## Work request
Please repeat exactly the lines below from the one containing "Where should I click to: Toggle the 群序号" down to the one containing "Click the Deposit", both included, and nothing else.

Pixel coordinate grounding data
*** Block opens ***
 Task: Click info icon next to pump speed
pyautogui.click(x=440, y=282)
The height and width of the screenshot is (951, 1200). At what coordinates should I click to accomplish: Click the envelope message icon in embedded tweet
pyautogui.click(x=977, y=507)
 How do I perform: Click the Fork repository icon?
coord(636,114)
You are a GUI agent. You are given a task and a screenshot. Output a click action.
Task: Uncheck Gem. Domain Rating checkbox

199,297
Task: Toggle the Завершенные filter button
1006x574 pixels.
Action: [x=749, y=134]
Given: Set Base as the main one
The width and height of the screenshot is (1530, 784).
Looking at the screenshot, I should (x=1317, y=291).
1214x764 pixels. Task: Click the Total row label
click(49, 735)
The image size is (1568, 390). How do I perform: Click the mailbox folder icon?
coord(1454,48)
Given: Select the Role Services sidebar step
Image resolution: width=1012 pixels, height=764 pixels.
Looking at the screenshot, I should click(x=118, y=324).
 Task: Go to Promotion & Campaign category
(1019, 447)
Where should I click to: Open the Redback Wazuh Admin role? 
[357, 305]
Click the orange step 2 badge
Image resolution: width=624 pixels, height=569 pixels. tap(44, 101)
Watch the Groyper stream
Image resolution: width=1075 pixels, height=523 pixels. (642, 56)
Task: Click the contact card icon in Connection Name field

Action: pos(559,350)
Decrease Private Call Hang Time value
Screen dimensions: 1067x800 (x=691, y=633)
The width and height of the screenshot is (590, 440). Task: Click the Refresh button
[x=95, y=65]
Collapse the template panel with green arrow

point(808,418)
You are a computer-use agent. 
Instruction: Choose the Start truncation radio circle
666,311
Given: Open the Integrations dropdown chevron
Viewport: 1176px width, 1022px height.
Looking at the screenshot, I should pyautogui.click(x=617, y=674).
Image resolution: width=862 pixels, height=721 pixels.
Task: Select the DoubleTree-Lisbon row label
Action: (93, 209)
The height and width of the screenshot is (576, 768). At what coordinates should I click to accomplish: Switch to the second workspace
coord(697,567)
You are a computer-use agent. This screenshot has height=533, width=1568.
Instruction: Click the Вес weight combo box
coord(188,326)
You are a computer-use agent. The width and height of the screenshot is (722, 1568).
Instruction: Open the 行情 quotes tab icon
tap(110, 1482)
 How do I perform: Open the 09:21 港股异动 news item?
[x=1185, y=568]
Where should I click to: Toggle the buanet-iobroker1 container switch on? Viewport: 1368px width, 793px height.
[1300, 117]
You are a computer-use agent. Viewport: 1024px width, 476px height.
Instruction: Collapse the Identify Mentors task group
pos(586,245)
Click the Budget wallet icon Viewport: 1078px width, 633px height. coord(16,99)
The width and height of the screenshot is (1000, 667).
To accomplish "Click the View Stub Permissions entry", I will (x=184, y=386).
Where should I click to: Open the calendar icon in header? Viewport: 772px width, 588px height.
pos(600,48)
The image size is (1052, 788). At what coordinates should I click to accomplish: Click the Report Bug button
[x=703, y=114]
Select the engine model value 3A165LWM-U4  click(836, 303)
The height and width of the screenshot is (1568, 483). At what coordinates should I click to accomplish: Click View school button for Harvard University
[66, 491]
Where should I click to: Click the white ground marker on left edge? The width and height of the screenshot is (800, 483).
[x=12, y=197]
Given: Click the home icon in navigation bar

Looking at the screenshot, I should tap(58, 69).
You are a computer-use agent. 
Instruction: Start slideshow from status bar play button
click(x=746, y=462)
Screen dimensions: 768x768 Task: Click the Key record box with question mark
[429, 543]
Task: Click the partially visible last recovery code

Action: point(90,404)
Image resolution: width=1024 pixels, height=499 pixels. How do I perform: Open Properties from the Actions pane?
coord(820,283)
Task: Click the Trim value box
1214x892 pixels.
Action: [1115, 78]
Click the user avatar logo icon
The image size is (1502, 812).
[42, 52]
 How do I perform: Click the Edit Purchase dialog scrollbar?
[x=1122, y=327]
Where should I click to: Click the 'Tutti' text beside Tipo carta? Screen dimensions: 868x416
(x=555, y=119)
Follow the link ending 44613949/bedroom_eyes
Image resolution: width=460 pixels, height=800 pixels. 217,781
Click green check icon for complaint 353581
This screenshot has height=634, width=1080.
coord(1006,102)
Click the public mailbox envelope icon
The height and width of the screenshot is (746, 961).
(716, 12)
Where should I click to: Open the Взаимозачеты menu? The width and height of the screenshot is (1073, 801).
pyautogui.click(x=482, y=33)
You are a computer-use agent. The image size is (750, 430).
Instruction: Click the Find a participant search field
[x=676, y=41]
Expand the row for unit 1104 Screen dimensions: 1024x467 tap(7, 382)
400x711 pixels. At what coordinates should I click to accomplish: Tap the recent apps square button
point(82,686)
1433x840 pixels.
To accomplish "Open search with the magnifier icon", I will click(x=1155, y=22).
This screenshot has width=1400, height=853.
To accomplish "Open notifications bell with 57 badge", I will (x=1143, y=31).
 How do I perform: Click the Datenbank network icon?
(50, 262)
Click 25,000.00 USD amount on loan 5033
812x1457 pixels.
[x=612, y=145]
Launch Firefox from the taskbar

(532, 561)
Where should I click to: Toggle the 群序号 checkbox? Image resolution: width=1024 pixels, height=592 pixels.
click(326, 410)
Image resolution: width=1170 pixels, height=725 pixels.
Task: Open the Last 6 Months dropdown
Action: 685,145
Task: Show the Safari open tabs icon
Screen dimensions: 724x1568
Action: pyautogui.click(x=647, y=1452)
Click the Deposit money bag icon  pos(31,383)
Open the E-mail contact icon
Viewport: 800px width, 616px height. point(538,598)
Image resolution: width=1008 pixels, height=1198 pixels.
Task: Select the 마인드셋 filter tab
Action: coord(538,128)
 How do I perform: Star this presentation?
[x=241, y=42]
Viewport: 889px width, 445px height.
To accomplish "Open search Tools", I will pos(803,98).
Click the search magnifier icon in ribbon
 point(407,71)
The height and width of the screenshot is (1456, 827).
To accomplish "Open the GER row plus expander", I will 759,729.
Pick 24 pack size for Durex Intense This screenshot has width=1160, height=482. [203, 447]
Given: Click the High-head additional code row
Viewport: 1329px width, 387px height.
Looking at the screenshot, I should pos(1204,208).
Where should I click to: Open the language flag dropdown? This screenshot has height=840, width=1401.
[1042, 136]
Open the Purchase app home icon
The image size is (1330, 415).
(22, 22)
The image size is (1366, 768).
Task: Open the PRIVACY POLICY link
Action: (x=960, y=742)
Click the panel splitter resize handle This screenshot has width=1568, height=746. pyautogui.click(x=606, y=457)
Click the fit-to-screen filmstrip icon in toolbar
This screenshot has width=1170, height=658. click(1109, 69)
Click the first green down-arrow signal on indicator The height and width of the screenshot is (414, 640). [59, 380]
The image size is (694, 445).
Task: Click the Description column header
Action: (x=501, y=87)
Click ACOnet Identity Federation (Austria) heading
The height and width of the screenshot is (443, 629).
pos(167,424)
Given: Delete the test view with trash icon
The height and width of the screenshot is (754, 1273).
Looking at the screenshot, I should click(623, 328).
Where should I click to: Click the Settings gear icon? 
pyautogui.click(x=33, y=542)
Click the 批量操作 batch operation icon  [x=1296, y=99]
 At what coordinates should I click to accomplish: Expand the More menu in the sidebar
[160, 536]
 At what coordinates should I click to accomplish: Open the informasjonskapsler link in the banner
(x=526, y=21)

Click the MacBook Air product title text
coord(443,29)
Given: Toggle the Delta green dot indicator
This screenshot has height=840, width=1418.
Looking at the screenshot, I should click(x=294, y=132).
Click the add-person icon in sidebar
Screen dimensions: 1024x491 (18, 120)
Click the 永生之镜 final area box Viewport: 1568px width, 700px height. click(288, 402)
*** Block closes ***
## Task output
Where should I click to: Toggle the 群序号 checkbox? Image resolution: width=1024 pixels, height=592 pixels.
click(326, 410)
Image resolution: width=1170 pixels, height=725 pixels.
Task: Open the Last 6 Months dropdown
Action: 685,145
Task: Show the Safari open tabs icon
Screen dimensions: 724x1568
Action: pyautogui.click(x=647, y=1452)
Click the Deposit money bag icon  pos(31,383)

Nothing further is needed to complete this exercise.